▸ Article
########################################

Create a Slurm cluster for semiconductor design with AWS ParallelCluster

Chips are fingernail-sized pieces of glass that power all your electronic devices like cell phones, computers, and TVs. Chip designers use electronic design automation (EDA) tools to draw billions of microscopic switches and connect them with wires that are smaller than the finest hair.

EDA engineers measure device sizes in nanometers (1×10^-9m or 1 billionth of a meter) and time in picoseconds (1×10^-12 s, or one-trillionth of a second). They analyze their designs to ensure that they meet power, performance, and area (PPA) goals and that they meet rigorous design rules so that silicon foundries can manufacture them. The designers send the completed drawings to a foundry that manufactures them in automated factories that reliably create structures at atomic scale. The entire design and manufacturing process requires vast amounts of high-performance storage and high-performance computing (HPC) to run millions of EDA jobs for large teams of engineers.

Today, we’re going to show you how to create a cluster on AWS, using AWS ParallelCluster, that’s purpose-built for this environment, and ready for the kinds of workloads that EDA users work with every day.

A world of complex constraints

EDA workflows impose complex requirements on the compute cluster. A workflow may consist of hundreds of different licensed EDA tools with very different requirements. The tool licenses are typically much more expensive than the infrastructure they run on so the scheduler must ensure that jobs only run when a license and the required compute resources are available.

Large teams must share these critical resources so it’s also essential that the scheduler can enforce a fair-share allocation policy to prevent some users from monopolizing resources at the expense of others. The EDA jobs themselves have widely differing requirements, so the compute cluster must support a very diverse set of Amazon EC2 instance sizes and families from compute-optimized to high-memory variations.

A day in the life

Figure 1 shows the basic workflow for designing a chip. The front-end and back-end tasks have quite distinct requirements for compute and storage. An advantage of AWS is the diversity of compute and storage solutions available so design teams can tailor their infrastructure for the needs of each step in the workflow.

The process is also extremely iterative. If engineers find a problem in the late stages of the project, the fix may require architectural changes that require the team to rerun all the steps of the workflow. This is where design teams can get into capacity crunches – and risk catastrophic schedule delays if they can’t access enough compute and storage capacity.

########################################

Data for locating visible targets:
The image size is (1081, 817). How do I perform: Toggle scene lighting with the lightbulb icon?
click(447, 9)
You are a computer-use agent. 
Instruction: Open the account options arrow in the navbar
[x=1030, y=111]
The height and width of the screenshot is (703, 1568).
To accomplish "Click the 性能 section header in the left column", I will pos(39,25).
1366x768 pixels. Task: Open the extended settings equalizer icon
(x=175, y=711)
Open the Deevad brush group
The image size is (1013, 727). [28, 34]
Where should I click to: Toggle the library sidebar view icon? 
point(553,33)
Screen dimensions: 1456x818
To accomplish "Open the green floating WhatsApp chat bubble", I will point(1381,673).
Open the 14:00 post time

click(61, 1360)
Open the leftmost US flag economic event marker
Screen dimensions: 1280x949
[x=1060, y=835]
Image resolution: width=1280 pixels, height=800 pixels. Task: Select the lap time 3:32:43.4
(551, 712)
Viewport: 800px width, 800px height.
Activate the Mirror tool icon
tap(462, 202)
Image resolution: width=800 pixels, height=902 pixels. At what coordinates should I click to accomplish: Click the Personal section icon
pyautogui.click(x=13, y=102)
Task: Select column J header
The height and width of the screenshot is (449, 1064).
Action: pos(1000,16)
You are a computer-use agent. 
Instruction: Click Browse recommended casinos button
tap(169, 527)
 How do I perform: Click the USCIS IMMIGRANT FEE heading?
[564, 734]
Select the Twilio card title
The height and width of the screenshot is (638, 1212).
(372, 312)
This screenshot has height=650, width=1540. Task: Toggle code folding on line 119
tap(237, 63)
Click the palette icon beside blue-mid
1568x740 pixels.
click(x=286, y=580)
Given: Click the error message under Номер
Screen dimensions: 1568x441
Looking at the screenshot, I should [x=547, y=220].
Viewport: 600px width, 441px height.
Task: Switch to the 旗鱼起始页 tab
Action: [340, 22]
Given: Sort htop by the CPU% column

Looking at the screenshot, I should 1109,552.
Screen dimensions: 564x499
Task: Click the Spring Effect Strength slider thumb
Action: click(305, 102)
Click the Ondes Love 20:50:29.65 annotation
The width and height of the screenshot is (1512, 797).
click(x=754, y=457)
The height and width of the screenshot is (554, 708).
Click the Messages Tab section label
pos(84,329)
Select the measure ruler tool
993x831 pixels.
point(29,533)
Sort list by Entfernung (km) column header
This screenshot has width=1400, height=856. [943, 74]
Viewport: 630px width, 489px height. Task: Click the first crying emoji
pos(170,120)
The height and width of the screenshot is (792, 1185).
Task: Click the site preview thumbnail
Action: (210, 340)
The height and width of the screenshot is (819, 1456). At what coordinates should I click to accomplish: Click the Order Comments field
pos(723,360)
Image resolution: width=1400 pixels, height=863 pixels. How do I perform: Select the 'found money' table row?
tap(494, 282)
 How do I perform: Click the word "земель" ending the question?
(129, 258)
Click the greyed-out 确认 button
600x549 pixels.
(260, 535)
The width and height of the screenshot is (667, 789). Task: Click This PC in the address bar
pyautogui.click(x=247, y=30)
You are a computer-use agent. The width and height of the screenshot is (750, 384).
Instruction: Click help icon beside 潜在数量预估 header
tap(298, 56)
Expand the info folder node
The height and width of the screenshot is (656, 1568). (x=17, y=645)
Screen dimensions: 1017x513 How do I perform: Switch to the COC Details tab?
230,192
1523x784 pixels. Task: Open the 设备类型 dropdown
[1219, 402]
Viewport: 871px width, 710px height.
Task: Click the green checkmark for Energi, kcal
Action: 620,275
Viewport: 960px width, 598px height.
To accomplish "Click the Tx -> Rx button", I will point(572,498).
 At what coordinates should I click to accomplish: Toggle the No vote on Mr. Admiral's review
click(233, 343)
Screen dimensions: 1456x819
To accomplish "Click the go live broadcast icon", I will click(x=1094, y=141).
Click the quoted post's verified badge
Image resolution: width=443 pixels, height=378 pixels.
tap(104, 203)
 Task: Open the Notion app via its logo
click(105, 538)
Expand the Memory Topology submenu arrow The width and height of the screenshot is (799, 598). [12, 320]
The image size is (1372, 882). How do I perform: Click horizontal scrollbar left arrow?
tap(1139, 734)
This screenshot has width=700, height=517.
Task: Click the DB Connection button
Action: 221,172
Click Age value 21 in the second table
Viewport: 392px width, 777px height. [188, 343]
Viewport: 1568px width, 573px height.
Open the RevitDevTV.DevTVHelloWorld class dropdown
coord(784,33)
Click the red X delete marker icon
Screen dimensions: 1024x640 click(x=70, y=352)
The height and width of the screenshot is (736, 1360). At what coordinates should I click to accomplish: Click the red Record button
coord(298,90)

########################################

▸ Complete the following
**A.** Revise the Slurm cluster article between "EDA engineers measure" and "teams of engineers.", inclusive, changing "automated factories" to "fabrication plants", and give that part in full.
**B.** Carry on the article about building a Slurm cluster for semiconductor design from the point at which it ends.

▸ Answers to the problems
**A.**
EDA engineers measure device sizes in nanometers (1×10^-9m or 1 billionth of a meter) and time in picoseconds (1×10^-12 s, or one-trillionth of a second). They analyze their designs to ensure that they meet power, performance, and area (PPA) goals and that they meet rigorous design rules so that silicon foundries can manufacture them. The designers send the completed drawings to a foundry that manufactures them in fabrication plants that reliably create structures at atomic scale. The entire design and manufacturing process requires vast amounts of high-performance storage and high-performance computing (HPC) to run millions of EDA jobs for large teams of engineers.

**B.**
Figure 1 – Chip design workflow diagram. Architects create and edit the architecture. Designers create and edit the design and create RTL and circuit diagrams. Design verification engineers run simulations to verify that the design works and gather coverage information to verify completeness of tests. Back end design engineers synthesize RTL to create netlists. Then they do physical layout that converts the netlists to layout and GDSII. Then they run physical verification and power and signal analysis to make sure the layout meets power, performance, and area requirements and that the GDSII meets all design rules. After verification is complete, the developers tape out the GDSII to a silicon foundry for manufacturing.

At the beginning of a project, compute usage is typically low and sporadic. Usage peaks around project milestones and at the end of a project when it runs hot for several months – and is usually in the critical path for project completion. Figure 2 shows the number of jobs running on different instance types in an EDA cluster over a typical 24-hour window. Utilization would likely be higher and more sustained near the end of a project.

Notice the variability and the diverse mix of instance types that the cluster uses ranging from high-frequency general purpose m5zn to memory-optimized and high-memory r6i and x2iezn instances. The scalability of AWS can ensure that jobs are able to run on instance types that are ideal for the jobs without infrastructure capacity constraints.

Figure 2 – The EDA job profile is highly variable. This graph shows peaks and troughs of usage throughout a 24-hour window. Engineers run jobs that use different instance types as required by the job requirements.

Enter Slurm and AWS ParallelCluster

Design teams have traditionally used commercial schedulers, but are increasingly showing interest in Slurm. Slurm is open-source, free to use, and meets all the requirements for running EDA workloads. AWS ParallelCluster is an AWS service that allows Slurm to automatically scale up and down fleets of compute instances on AWS. It supports high job throughput and job capacity for even the most demanding workloads. It also supports the high security demands of the semiconductor industry by not requiring any internet access for its functionality.

Starting with version 3.7.0, AWS ParallelCluster has all the features required to easily configure and deploy an EDA Slurm cluster that takes full advantage of the scalability of AWS to design the most advanced chips. It offers Slurm accounting, which allows administrators to configure license-sharing and enables fair-share allocation for cluster users. It can schedule jobs based on the number of cores and the amount of memory that the job requires, too. ParallelCluster also increased the number of instance types that it can support in a cluster. It added support for Redhat Enterprise version 8 which all EDA tools will require, starting in 2024. It added support for custom instance type weighting so Slurm can schedule the lowest cost instance type that meets a job’s specific requirements. And finally, ParallelCluster added a Python management API that you can use in a Lambda Layer to completely automate the deployment and updating of your cluster.

Putting this all together

The aws-eda-slurm-cluster repository on GitHub uses all these new ParallelCluster features to quickly and easily create an EDA-specific ParallelCluster in the VPC of your choosing. The cluster supports CentOS 7, RHEL 7 and 8, x86_64 and arm64 architectures, On Demand and Spot Instances, heterogeneous queues, and up to 50 instance types. You can easily configure EDA license counts and fair share allocations using simple configuration files. By default, it selects the instance types that are best for EDA workloads. The cluster sets compute node weights based on the cost of instance types so that Slurm chooses the lowest cost node that meets job requirements.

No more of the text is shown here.